* _The records_:
==========

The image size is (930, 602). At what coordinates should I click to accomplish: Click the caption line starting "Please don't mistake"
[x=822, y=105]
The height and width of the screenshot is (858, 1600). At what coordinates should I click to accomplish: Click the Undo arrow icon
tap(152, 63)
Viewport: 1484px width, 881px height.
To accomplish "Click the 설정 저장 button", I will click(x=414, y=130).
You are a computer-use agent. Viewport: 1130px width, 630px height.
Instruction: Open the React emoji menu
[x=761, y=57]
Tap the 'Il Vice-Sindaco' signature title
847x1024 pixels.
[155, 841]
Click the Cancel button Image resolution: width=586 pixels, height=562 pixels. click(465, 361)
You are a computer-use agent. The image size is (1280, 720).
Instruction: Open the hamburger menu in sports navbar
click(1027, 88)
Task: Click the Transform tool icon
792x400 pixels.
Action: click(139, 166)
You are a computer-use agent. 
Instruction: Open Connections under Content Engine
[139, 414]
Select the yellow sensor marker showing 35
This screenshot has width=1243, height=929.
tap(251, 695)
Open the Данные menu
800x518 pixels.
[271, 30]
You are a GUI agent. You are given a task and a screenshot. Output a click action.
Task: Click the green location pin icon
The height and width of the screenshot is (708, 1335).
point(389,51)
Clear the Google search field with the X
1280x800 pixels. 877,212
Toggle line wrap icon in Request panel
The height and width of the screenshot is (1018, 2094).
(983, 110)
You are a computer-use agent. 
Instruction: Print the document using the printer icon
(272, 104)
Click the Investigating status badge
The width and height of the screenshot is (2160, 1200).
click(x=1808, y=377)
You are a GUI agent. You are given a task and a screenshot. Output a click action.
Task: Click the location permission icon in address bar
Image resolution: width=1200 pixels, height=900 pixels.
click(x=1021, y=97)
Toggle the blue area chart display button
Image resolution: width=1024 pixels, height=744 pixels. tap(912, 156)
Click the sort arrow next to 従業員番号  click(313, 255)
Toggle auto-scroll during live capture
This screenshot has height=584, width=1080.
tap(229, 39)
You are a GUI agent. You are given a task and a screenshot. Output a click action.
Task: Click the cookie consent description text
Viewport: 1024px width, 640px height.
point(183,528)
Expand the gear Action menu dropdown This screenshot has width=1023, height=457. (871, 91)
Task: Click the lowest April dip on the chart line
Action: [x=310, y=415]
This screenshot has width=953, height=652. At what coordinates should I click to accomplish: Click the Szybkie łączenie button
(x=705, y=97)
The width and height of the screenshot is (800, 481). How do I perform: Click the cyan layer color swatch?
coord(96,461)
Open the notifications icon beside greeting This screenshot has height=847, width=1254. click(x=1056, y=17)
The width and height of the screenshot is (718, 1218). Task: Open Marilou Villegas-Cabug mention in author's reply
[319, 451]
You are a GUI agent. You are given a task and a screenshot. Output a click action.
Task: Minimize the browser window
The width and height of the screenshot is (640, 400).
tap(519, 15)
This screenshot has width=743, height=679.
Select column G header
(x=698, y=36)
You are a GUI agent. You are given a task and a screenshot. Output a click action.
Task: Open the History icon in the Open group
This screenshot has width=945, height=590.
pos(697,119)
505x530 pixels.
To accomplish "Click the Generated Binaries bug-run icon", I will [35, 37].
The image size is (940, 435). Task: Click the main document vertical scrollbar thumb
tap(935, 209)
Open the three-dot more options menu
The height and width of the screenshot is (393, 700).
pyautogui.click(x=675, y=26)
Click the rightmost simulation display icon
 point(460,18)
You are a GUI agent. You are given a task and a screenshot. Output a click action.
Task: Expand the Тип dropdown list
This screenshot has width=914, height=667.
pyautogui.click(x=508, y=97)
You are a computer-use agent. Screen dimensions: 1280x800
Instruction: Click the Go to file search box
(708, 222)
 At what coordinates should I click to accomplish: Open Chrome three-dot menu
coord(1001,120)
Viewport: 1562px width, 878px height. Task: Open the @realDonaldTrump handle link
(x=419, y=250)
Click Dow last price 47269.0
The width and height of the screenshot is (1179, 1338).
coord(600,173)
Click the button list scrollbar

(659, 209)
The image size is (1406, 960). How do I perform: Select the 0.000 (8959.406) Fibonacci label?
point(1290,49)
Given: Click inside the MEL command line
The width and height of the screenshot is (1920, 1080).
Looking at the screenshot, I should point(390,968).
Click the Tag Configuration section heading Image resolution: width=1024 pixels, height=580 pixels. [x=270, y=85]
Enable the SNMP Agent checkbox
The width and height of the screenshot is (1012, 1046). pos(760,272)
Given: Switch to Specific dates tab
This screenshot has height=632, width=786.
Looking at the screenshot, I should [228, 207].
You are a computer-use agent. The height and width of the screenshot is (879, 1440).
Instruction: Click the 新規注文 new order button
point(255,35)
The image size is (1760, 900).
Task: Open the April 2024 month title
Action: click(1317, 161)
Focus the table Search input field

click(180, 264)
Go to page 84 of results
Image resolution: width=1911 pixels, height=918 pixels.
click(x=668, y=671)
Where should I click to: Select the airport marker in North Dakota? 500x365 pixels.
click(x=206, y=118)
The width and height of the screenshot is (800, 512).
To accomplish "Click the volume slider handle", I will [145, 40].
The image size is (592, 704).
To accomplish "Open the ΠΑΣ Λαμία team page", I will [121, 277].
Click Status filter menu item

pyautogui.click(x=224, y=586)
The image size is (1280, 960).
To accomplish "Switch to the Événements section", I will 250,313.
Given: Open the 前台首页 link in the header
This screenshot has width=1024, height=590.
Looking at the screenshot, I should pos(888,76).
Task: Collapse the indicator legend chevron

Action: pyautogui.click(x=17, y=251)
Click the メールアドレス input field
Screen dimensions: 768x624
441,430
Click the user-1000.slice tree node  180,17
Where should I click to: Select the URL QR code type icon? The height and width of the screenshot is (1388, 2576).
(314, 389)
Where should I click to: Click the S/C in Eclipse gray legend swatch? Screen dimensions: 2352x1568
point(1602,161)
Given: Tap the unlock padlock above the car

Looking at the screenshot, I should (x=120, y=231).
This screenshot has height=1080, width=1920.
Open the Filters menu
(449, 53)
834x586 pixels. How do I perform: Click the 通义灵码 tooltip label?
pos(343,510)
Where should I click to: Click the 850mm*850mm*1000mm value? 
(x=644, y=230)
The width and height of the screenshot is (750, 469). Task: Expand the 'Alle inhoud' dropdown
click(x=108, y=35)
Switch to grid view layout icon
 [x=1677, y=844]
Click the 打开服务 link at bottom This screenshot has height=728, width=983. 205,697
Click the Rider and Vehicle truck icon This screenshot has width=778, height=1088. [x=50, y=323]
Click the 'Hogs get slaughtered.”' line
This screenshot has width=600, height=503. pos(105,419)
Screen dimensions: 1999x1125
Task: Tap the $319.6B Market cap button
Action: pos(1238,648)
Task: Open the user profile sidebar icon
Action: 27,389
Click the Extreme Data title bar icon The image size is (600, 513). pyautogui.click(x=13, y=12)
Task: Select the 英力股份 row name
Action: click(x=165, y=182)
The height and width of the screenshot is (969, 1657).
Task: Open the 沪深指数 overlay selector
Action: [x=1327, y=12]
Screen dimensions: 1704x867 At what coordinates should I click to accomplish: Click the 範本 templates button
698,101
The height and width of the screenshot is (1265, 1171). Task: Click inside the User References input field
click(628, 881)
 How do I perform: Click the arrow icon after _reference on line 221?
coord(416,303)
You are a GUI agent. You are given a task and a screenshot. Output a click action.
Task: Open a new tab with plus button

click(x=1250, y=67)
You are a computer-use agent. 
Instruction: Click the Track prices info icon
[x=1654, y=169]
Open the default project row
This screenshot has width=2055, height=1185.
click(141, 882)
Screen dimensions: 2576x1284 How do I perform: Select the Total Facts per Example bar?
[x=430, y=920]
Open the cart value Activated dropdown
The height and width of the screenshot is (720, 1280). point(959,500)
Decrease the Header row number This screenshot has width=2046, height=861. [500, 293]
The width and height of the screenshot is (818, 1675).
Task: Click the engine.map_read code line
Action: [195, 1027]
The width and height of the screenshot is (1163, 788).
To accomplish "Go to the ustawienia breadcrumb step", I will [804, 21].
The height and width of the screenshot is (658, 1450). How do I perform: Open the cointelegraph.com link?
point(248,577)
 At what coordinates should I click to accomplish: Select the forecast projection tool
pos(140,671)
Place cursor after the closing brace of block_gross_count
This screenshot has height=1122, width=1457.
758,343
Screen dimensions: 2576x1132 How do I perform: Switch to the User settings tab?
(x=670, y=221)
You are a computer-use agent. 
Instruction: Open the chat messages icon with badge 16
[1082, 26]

==========

* _Given exercise_:
List every line of the rows above that contains the word "resolution".

* _Answer to this task_:
Click the Cancel button Image resolution: width=586 pixels, height=562 pixels. click(465, 361)
Image resolution: width=1200 pixels, height=900 pixels.
Image resolution: width=1024 pixels, height=744 pixels. tap(912, 156)
Click the Tag Configuration section heading Image resolution: width=1024 pixels, height=580 pixels. [x=270, y=85]
Image resolution: width=1911 pixels, height=918 pixels.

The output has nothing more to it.